Passage for review -

────────

Pawo Choyning Dorji Druk Thuksey (དཔའ་བོ་ཆོས་དབྱིངས་རྡོ་རྗི།; born 23 June 1983) is a Bhutanese filmmaker and photographer. His feature directorial debut Lunana: A Yak in the Classroom (2019) was nominated for Best International Feature Film at the 94th Academy Awards. His second film The Monk and the Gun (2023) was shortlisted for the Best International Feature Film for the 96th Academy Awards.

Dorji is the youngest recipient of Bhutan's highest civilian award, the Druk Thuksey, the Heart Son of the Thunder Dragon. It was bestowed to him by King Jigme Khesar Namgyel Wangchuck. He is a member of the Academy of Motion Picture Arts and Sciences. In June, 2024, Dorji received an Honorary Doctorate in the Fine Arts from his Alma Mater Lawrence University, and was the commencement speaker for the graduating class.

==Early life and education==
The son of a diplomat, Dorji grew up in Bhutan, India, Switzerland, Kuwait and the United States. He attended Kodaikanal International School during his time in India and Yangchenphug Higher Secondary School back in Bhutan. He graduated with a degree in government from Lawrence University in the United States in 2006. He then completed a qualification in Buddhist philosophy at the Sarah Buddhist Institute in 2009.

────────

Supplied records -
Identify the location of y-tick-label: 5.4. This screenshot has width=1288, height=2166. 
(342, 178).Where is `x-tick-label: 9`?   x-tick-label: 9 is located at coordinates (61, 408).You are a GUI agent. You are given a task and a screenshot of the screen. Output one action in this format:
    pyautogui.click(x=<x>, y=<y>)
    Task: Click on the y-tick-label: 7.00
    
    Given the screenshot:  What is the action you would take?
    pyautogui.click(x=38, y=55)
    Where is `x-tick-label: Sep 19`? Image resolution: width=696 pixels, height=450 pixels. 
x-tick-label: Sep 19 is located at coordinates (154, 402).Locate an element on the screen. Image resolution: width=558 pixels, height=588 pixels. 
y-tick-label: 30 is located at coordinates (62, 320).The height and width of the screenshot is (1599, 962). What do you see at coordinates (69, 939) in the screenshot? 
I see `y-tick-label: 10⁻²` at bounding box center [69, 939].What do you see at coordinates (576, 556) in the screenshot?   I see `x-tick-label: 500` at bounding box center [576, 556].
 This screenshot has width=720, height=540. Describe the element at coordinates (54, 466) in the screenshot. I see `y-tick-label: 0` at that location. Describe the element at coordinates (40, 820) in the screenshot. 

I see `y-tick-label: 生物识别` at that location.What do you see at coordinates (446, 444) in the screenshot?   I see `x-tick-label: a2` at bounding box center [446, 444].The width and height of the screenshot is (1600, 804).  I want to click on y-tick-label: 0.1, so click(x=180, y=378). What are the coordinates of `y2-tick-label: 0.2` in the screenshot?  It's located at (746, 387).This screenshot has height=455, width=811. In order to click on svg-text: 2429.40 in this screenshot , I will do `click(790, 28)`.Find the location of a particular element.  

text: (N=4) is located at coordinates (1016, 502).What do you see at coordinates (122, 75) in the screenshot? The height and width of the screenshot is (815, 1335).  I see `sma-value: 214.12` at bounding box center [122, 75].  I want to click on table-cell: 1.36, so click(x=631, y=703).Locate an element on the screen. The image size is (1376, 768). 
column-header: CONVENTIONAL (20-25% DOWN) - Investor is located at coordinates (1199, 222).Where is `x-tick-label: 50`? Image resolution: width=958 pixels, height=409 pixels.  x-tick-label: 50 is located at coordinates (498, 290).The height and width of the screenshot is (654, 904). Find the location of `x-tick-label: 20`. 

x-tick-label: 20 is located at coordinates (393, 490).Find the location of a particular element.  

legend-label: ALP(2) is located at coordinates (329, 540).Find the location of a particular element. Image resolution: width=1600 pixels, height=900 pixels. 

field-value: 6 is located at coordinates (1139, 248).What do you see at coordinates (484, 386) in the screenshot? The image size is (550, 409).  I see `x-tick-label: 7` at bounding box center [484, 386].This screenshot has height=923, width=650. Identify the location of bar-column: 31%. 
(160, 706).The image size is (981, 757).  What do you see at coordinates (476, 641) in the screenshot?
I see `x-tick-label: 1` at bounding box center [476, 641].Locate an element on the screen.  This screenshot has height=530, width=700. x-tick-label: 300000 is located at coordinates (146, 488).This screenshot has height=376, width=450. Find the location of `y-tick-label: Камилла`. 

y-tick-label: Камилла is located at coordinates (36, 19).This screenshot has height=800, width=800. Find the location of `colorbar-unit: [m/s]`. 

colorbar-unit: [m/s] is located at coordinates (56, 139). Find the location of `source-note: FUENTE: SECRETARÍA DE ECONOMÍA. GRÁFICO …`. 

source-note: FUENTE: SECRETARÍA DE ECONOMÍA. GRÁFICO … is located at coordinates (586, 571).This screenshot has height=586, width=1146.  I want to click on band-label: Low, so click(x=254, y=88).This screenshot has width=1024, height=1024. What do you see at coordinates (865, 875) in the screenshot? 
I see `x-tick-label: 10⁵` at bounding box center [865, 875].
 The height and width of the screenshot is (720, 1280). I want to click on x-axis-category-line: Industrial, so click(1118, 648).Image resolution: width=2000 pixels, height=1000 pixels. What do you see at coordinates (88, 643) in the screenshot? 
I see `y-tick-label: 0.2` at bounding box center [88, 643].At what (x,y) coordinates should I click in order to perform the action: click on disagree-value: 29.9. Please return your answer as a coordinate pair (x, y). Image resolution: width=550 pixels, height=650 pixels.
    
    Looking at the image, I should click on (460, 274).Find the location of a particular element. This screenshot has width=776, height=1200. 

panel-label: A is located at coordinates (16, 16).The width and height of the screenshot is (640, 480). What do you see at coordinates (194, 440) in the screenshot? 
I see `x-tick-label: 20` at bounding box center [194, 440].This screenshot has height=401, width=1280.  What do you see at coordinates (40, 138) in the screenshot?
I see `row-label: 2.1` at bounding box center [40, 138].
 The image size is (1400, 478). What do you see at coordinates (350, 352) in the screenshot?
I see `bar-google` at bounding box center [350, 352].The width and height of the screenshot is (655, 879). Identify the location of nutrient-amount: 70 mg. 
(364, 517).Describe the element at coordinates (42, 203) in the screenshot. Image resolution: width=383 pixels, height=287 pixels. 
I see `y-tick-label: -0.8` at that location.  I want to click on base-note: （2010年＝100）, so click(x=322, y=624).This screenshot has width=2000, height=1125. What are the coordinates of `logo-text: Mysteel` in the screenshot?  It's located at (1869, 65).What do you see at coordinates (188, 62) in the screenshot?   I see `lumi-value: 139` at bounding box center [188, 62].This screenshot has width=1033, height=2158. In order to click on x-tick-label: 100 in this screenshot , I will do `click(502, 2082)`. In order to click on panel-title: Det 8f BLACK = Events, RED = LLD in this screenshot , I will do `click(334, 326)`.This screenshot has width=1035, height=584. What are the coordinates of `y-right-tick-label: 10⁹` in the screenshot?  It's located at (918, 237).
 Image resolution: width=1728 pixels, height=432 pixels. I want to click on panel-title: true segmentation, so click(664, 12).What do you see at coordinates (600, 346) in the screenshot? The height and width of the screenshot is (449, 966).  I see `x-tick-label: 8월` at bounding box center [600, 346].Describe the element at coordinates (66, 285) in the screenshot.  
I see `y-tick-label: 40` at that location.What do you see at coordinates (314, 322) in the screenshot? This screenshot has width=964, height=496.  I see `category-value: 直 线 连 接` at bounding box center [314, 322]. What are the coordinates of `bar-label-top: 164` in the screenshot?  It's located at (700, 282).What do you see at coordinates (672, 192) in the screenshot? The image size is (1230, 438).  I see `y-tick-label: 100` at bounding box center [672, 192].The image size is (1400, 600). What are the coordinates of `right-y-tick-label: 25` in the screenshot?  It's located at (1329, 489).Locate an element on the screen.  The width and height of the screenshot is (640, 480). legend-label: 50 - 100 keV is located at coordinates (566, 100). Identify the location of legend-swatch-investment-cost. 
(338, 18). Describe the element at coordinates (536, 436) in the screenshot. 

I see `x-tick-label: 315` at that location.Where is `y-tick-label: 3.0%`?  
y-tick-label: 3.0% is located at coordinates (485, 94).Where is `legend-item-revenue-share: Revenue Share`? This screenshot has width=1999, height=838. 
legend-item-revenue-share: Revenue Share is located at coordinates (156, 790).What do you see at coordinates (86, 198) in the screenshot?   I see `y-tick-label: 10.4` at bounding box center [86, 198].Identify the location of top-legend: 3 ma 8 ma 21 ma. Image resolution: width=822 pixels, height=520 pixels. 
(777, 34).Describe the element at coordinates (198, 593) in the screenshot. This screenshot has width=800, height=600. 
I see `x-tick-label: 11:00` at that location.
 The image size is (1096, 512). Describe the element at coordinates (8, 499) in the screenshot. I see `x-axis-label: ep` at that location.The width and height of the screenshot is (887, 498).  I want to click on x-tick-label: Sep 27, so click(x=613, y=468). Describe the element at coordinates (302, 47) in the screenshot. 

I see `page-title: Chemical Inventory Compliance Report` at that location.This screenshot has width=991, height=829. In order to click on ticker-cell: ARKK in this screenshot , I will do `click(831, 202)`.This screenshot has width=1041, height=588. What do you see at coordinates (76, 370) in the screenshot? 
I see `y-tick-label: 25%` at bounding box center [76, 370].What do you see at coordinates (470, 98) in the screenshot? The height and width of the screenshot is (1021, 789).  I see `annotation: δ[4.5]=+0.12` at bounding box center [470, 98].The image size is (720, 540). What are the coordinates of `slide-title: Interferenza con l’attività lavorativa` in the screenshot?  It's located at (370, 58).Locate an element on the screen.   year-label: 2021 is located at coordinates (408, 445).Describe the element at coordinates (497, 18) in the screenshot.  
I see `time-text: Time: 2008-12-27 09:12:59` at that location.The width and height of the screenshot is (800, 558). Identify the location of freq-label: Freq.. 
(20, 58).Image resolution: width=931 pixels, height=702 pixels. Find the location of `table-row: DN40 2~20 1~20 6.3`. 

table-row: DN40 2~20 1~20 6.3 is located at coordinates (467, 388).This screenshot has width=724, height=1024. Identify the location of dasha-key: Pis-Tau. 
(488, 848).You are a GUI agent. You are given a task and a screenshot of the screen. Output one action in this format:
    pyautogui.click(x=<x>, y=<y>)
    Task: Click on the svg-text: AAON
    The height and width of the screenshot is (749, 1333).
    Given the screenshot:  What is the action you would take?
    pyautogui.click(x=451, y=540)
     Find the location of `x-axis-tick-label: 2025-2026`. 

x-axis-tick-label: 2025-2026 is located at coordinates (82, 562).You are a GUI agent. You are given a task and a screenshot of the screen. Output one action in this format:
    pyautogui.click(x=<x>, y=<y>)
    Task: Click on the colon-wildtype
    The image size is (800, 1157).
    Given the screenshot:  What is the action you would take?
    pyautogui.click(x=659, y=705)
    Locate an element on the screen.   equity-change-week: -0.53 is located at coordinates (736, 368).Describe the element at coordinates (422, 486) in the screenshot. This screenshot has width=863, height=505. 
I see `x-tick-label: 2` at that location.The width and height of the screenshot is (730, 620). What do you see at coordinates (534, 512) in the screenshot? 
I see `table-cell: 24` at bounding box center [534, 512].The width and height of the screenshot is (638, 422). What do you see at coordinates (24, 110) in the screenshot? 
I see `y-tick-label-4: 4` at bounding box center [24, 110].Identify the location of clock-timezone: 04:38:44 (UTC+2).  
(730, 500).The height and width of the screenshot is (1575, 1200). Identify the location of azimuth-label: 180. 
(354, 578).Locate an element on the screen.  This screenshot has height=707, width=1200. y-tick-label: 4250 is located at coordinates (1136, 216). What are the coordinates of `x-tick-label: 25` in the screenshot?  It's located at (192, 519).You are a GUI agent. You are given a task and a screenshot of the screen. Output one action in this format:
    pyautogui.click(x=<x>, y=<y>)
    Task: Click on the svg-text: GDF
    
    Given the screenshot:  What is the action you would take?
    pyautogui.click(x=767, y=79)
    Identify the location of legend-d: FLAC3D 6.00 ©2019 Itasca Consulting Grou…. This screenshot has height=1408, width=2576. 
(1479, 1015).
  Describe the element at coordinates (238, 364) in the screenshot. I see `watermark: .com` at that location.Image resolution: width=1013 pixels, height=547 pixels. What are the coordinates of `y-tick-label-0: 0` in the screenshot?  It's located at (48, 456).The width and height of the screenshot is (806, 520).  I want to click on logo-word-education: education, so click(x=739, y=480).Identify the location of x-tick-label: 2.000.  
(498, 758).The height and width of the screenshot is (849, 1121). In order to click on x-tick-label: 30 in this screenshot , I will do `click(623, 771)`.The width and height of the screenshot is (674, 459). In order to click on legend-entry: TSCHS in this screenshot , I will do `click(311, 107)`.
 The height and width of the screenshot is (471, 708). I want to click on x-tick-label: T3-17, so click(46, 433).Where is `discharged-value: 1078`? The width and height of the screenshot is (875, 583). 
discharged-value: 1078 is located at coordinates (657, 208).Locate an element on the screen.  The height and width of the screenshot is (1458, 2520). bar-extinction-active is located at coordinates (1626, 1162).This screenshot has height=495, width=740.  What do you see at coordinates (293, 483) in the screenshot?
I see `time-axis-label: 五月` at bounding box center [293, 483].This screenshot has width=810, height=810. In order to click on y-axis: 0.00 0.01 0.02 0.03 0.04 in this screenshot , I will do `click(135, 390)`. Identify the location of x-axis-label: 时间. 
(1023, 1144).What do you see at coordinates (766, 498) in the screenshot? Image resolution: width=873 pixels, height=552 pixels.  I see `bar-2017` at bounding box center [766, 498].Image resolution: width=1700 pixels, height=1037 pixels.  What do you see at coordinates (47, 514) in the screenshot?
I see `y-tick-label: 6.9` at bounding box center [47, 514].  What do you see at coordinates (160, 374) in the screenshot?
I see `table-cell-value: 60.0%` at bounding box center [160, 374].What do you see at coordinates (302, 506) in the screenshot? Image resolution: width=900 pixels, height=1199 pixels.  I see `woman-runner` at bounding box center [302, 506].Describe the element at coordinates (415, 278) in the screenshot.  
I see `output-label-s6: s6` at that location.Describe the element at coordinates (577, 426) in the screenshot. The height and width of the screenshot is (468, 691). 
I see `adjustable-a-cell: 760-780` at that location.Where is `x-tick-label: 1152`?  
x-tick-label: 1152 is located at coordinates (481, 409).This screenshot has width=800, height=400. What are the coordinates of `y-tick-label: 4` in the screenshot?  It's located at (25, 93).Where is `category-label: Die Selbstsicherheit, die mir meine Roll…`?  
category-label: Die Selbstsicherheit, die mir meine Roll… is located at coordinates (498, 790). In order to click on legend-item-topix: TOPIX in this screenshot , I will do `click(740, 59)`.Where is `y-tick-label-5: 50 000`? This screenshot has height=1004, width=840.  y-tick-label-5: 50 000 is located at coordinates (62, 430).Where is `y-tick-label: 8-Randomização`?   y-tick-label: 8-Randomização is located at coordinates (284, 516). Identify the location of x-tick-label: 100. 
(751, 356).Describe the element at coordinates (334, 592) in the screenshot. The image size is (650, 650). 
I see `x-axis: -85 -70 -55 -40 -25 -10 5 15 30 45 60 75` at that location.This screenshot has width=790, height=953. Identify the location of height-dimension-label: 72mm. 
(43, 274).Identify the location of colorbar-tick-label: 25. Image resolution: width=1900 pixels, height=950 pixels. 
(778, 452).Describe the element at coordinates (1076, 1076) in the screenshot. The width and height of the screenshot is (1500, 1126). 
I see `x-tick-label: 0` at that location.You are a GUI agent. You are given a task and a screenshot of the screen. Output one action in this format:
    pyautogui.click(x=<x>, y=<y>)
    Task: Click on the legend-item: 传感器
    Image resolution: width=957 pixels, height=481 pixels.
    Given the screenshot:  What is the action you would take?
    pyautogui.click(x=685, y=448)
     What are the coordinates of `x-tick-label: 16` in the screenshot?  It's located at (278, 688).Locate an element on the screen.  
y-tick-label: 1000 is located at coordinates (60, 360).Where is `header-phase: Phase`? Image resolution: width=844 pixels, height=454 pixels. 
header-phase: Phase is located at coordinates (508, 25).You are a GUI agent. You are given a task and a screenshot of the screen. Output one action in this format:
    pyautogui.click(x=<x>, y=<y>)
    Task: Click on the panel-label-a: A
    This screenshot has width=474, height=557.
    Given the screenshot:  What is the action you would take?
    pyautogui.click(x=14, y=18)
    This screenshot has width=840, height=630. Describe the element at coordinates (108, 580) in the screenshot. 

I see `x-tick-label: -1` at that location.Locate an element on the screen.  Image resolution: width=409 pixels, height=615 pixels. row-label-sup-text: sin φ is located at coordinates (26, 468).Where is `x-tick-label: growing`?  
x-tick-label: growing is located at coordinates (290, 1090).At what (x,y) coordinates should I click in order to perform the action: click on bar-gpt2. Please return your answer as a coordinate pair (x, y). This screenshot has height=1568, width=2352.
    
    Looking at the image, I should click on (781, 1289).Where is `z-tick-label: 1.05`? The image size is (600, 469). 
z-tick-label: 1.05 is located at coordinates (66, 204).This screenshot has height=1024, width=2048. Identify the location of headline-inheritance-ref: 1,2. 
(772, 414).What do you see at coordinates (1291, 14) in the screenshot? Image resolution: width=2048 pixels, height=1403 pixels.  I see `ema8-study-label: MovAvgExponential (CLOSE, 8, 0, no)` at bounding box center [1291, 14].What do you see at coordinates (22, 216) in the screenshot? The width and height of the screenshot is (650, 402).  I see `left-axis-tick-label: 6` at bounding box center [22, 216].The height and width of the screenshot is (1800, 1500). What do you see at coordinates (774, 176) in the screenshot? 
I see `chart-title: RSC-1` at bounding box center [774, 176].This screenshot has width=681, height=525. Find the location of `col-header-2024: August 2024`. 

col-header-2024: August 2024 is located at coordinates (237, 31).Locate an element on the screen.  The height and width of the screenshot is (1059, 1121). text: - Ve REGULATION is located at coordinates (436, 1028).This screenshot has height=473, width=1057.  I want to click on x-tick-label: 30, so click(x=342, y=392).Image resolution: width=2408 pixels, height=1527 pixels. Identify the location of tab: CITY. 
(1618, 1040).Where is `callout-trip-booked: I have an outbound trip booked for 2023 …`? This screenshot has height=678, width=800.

────────

Prompt A - In the biography of Pawo Choyning Dorji, at which institute did he complete a qualification in Buddhist philosophy?
Prompt B - Please resume the biography of Pawo Choyning Dorji, starting right after its final sentence.

Your response A - The Sarah Buddhist Institute.

Your response B -
==Career==
As a photographer, Dorji has contributed to publications such as VICE, Esquire, and Life. He has authored a number of photography essay books. His third book Light of the Moon was shot over the course of five years.

Dorji, a devout Buddhist, is a student of renowned Buddhist master and filmmaker Khyentse Norbu and discovered filmmaking through working with him, first as director's assistant on Vara: A Blessing (2013) and then as producer of Hema Hema (2016).

Dorji filmed his feature directorial debut over the course of two months at a remote school in the Himalayan village of Lunana. Lunana: A Yak in the Classroom had its world premiere at the 63rd BFI London Film Festival. The film won Audience Choice and Best of the Fest award at the 2020 Palm Springs International Film Festival. It was initially intended to be Bhutan's second submission for Best International Feature at the 93rd Academy Awards, but due to an error was resubmitted the following year, becoming Bhutan's first Oscar nomination. Dorji responded saying "The most magical part of this is it was so unexpected... I hope it inspires Bhutanese and Himalayan filmmakers." This was only Bhutan's second overall submission in the history of the Oscars. The Cup, the directorial debut of Dorji's teacher, Khyentse Norbu, was the first Bhutanese submission, in 1999.

Dorji was invited to become a member of the Academy of Motion Picture Arts and Sciences, having been invited to join the academy as part of both the Directors and Writers branch. He eventually joined the Academy as part of the Directors branch.

On 17 December 2022, on the 115th National Day of Bhutan, Dorji was awarded the highest civilian award in Bhutan the Royal Order of Bhutan, the Druk Thuksey, the Heart Son of the Thunder Dragon, by King Jigme Khesar Namgyel Wangchuck. A Royal Order bestowed to recognize distinguished service to the Bhutanese nation and people. Dorji became the youngest recipient in the history of Bhutan and the first Bhutanese film maker to be awarded the Druk Thuksey.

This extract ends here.